INSTRUCTIONS TO FOLLOW ::
The records below must be copied in full, exactly as they read.

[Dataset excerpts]
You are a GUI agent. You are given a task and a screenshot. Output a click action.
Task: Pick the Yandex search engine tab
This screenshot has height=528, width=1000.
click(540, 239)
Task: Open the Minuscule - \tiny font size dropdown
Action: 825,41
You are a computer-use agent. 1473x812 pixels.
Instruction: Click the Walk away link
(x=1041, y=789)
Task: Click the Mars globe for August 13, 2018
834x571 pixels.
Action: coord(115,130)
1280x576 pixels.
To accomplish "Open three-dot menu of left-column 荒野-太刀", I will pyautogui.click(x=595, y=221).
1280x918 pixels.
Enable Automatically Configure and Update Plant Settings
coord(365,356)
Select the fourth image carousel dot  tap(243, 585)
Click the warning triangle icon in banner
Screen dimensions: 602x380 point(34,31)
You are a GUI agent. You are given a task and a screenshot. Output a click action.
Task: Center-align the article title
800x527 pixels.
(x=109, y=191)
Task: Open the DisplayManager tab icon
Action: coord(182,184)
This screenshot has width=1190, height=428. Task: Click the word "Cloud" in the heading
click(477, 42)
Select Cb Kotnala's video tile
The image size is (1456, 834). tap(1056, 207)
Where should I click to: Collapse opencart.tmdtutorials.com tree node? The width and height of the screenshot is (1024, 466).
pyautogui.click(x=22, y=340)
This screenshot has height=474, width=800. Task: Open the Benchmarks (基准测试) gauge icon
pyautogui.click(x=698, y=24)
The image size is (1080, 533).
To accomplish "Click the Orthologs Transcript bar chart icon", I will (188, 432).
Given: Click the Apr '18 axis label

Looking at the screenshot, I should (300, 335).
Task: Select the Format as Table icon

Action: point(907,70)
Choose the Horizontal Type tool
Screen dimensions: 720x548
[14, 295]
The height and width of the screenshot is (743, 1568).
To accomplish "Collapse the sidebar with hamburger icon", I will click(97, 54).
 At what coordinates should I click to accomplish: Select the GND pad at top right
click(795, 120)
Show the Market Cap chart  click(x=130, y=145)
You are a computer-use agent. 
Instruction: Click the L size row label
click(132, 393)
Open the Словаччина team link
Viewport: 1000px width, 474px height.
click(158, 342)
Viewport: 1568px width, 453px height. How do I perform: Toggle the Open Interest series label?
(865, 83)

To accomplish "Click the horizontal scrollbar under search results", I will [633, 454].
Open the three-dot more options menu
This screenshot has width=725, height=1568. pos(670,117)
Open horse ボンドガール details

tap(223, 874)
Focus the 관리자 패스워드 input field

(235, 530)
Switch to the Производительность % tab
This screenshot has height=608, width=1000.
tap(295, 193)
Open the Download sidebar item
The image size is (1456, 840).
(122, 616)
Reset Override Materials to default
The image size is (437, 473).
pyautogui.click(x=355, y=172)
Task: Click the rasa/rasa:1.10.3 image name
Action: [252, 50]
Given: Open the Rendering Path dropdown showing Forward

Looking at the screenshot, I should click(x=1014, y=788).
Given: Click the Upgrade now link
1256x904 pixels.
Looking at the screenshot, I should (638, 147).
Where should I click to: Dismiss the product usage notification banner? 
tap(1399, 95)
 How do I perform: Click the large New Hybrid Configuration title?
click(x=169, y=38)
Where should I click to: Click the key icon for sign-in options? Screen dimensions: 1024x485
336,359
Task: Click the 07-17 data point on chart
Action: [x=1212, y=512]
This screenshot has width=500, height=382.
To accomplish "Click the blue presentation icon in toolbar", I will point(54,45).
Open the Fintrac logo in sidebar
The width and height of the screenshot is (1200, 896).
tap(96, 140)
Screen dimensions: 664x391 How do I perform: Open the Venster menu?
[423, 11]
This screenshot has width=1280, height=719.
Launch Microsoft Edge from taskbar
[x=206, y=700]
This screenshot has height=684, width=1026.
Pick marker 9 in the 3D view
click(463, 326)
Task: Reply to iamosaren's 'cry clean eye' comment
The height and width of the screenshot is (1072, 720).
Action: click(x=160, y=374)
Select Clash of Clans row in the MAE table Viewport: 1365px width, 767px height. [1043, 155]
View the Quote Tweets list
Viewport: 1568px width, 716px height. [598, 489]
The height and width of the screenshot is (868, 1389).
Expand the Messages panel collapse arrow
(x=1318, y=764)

SOLUTION FOR THIS PROBLEM ::
You are a GUI agent. You are given a task and a screenshot. Output a click action.
Task: Pick the Yandex search engine tab
This screenshot has height=528, width=1000.
click(540, 239)
Task: Open the Minuscule - \tiny font size dropdown
Action: 825,41
You are a computer-use agent. 1473x812 pixels.
Instruction: Click the Walk away link
(x=1041, y=789)
Task: Click the Mars globe for August 13, 2018
834x571 pixels.
Action: coord(115,130)
1280x576 pixels.
To accomplish "Open three-dot menu of left-column 荒野-太刀", I will pyautogui.click(x=595, y=221).
1280x918 pixels.
Enable Automatically Configure and Update Plant Settings
coord(365,356)
Select the fourth image carousel dot  tap(243, 585)
Click the warning triangle icon in banner
Screen dimensions: 602x380 point(34,31)
You are a GUI agent. You are given a task and a screenshot. Output a click action.
Task: Center-align the article title
800x527 pixels.
(x=109, y=191)
Task: Open the DisplayManager tab icon
Action: coord(182,184)
This screenshot has width=1190, height=428. Task: Click the word "Cloud" in the heading
click(477, 42)
Select Cb Kotnala's video tile
The image size is (1456, 834). tap(1056, 207)
Where should I click to: Collapse opencart.tmdtutorials.com tree node? The width and height of the screenshot is (1024, 466).
pyautogui.click(x=22, y=340)
This screenshot has height=474, width=800. Task: Open the Benchmarks (基准测试) gauge icon
pyautogui.click(x=698, y=24)
The image size is (1080, 533).
To accomplish "Click the Orthologs Transcript bar chart icon", I will (188, 432).
Given: Click the Apr '18 axis label

Looking at the screenshot, I should (300, 335).
Task: Select the Format as Table icon

Action: point(907,70)
Choose the Horizontal Type tool
Screen dimensions: 720x548
[14, 295]
The height and width of the screenshot is (743, 1568).
To accomplish "Collapse the sidebar with hamburger icon", I will click(97, 54).
 At what coordinates should I click to accomplish: Select the GND pad at top right
click(795, 120)
Show the Market Cap chart  click(x=130, y=145)
You are a computer-use agent. 
Instruction: Click the L size row label
click(132, 393)
Open the Словаччина team link
Viewport: 1000px width, 474px height.
click(158, 342)
Viewport: 1568px width, 453px height. How do I perform: Toggle the Open Interest series label?
(865, 83)

To accomplish "Click the horizontal scrollbar under search results", I will [633, 454].
Open the three-dot more options menu
This screenshot has width=725, height=1568. pos(670,117)
Open horse ボンドガール details

tap(223, 874)
Focus the 관리자 패스워드 input field

(235, 530)
Switch to the Производительность % tab
This screenshot has height=608, width=1000.
tap(295, 193)
Open the Download sidebar item
The image size is (1456, 840).
(122, 616)
Reset Override Materials to default
The image size is (437, 473).
pyautogui.click(x=355, y=172)
Task: Click the rasa/rasa:1.10.3 image name
Action: [252, 50]
Given: Open the Rendering Path dropdown showing Forward

Looking at the screenshot, I should click(x=1014, y=788).
Given: Click the Upgrade now link
1256x904 pixels.
Looking at the screenshot, I should (638, 147).
Where should I click to: Dismiss the product usage notification banner? 
tap(1399, 95)
 How do I perform: Click the large New Hybrid Configuration title?
click(x=169, y=38)
Where should I click to: Click the key icon for sign-in options? Screen dimensions: 1024x485
336,359
Task: Click the 07-17 data point on chart
Action: [x=1212, y=512]
This screenshot has width=500, height=382.
To accomplish "Click the blue presentation icon in toolbar", I will point(54,45).
Open the Fintrac logo in sidebar
The width and height of the screenshot is (1200, 896).
tap(96, 140)
Screen dimensions: 664x391 How do I perform: Open the Venster menu?
[423, 11]
This screenshot has width=1280, height=719.
Launch Microsoft Edge from taskbar
[x=206, y=700]
This screenshot has height=684, width=1026.
Pick marker 9 in the 3D view
click(463, 326)
Task: Reply to iamosaren's 'cry clean eye' comment
The height and width of the screenshot is (1072, 720).
Action: click(x=160, y=374)
Select Clash of Clans row in the MAE table Viewport: 1365px width, 767px height. [1043, 155]
View the Quote Tweets list
Viewport: 1568px width, 716px height. [598, 489]
The height and width of the screenshot is (868, 1389).
Expand the Messages panel collapse arrow
(x=1318, y=764)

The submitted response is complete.